RECORDS SHOWN |
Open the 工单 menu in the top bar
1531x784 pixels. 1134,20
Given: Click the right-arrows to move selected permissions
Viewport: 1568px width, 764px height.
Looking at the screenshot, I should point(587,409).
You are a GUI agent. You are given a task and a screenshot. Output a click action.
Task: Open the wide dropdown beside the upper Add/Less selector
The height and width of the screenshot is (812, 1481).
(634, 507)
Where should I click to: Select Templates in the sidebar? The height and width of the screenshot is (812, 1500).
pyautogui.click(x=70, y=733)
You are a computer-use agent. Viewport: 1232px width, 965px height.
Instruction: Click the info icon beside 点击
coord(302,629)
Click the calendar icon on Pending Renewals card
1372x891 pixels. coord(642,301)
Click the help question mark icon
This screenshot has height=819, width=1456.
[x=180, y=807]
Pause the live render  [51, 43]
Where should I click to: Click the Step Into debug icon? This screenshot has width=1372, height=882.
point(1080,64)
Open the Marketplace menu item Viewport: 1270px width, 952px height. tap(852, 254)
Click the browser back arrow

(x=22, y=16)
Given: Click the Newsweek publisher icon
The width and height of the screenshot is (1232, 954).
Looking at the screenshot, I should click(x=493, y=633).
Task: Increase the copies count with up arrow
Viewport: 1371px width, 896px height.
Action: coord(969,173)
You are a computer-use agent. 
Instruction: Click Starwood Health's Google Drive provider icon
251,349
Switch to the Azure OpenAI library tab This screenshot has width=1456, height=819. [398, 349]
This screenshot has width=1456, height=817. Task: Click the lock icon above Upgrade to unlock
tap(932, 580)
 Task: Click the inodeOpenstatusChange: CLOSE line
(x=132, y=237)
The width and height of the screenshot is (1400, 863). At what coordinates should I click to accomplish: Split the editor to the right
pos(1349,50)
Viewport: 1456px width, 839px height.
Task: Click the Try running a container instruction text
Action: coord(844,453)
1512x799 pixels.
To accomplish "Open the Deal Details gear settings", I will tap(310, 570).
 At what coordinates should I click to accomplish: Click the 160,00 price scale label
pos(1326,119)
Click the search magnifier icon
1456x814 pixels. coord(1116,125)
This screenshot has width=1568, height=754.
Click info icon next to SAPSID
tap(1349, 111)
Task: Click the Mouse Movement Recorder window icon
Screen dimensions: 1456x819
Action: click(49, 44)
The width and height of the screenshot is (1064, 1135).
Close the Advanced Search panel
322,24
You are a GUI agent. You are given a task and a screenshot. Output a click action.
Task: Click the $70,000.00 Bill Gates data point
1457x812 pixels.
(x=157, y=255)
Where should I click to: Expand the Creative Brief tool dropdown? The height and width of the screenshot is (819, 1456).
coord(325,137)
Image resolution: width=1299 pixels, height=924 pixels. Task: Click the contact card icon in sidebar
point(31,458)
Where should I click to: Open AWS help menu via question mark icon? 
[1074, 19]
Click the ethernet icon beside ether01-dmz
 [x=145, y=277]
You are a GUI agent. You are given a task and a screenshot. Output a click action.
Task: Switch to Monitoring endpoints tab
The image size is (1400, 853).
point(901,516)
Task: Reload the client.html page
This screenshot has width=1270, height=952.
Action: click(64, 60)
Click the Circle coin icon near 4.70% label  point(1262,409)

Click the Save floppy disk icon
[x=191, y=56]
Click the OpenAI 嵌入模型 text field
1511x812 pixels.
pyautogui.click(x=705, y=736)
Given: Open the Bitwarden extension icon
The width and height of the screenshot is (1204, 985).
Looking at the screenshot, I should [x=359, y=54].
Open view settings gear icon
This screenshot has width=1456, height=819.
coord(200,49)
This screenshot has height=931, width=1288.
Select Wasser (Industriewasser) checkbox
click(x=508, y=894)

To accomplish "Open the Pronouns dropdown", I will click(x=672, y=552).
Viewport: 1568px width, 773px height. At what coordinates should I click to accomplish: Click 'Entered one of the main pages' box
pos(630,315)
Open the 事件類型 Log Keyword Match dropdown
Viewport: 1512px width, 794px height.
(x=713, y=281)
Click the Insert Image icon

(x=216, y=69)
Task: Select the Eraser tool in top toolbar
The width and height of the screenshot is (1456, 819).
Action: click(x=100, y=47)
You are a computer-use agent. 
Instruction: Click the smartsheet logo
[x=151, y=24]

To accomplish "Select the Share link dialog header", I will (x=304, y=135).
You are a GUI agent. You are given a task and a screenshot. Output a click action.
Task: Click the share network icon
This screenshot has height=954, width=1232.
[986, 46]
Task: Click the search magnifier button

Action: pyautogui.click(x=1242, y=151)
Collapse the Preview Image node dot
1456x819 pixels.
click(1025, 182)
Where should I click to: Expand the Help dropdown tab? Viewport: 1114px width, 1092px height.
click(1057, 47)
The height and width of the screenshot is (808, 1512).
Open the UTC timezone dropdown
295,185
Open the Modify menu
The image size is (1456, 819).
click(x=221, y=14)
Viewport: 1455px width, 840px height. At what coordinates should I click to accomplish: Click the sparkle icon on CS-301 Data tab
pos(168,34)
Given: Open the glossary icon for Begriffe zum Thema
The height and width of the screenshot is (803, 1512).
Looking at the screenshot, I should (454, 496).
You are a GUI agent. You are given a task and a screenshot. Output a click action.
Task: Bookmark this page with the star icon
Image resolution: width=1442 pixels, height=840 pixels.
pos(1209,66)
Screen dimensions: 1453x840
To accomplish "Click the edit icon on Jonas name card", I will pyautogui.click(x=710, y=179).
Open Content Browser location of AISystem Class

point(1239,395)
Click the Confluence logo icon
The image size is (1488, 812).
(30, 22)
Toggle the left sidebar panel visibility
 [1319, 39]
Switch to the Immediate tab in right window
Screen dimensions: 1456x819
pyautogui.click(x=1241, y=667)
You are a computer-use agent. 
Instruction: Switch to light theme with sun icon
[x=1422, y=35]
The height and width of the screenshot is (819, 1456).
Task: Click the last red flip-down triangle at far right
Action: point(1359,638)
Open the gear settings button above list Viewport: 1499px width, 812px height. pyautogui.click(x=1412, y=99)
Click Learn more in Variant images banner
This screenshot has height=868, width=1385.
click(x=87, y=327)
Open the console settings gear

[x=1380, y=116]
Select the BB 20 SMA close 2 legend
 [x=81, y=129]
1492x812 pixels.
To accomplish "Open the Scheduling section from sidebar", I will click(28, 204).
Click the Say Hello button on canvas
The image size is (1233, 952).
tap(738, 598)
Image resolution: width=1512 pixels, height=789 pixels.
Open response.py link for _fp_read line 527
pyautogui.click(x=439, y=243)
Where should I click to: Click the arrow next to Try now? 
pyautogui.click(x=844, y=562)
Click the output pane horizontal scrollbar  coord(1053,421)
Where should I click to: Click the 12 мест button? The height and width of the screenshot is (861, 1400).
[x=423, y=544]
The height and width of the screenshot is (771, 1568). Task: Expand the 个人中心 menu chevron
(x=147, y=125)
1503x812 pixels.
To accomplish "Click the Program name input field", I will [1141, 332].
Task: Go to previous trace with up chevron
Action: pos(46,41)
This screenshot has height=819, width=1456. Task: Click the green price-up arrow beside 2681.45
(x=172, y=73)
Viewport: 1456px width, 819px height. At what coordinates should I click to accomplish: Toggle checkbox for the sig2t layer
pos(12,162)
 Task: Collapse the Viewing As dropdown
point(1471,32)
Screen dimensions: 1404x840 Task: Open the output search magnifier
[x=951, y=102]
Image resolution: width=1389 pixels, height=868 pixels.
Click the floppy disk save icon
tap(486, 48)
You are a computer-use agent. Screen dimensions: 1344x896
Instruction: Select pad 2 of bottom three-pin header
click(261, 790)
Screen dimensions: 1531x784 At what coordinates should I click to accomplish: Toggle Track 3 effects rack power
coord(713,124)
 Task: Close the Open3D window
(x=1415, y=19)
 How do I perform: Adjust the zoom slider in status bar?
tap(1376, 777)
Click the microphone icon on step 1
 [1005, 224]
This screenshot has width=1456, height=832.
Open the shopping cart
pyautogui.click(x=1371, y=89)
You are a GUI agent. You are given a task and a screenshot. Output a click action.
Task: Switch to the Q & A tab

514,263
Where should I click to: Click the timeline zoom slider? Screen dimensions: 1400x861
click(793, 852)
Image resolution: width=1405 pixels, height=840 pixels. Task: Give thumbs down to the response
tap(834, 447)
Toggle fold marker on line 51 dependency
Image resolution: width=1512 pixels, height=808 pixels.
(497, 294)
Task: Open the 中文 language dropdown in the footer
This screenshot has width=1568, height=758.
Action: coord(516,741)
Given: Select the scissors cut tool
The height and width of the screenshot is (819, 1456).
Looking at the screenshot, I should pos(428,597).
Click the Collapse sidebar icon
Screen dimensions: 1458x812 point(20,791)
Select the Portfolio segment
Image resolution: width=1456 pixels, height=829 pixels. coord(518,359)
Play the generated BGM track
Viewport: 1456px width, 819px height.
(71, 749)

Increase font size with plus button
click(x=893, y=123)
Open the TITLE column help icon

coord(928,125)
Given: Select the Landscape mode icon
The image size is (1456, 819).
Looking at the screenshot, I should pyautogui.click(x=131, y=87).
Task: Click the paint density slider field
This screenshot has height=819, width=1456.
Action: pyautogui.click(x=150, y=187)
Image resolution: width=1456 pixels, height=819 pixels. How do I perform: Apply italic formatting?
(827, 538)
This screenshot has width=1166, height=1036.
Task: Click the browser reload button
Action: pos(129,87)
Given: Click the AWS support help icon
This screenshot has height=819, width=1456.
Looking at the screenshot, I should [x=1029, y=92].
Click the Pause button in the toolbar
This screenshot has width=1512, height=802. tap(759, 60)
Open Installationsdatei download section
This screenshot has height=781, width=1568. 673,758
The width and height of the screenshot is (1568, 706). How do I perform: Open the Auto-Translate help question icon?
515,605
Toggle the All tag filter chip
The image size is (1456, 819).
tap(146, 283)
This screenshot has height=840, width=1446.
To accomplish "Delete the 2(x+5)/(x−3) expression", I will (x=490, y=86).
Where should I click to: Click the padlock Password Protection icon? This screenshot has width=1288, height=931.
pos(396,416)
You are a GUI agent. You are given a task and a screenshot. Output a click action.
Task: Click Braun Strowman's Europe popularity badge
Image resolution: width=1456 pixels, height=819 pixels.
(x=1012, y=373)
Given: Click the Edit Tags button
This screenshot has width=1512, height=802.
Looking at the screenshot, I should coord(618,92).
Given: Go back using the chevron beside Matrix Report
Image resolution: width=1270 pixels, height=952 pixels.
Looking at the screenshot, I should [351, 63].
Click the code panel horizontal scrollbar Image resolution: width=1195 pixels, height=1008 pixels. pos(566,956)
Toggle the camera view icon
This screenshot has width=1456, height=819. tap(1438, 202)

ASSIGNMENT | Reproduce every line from the preceding data in which the word "OpenAI" can be found.

RESPONSE FOR THIS EXERCISE |
Switch to the Azure OpenAI library tab This screenshot has width=1456, height=819. [398, 349]
Click the OpenAI 嵌入模型 text field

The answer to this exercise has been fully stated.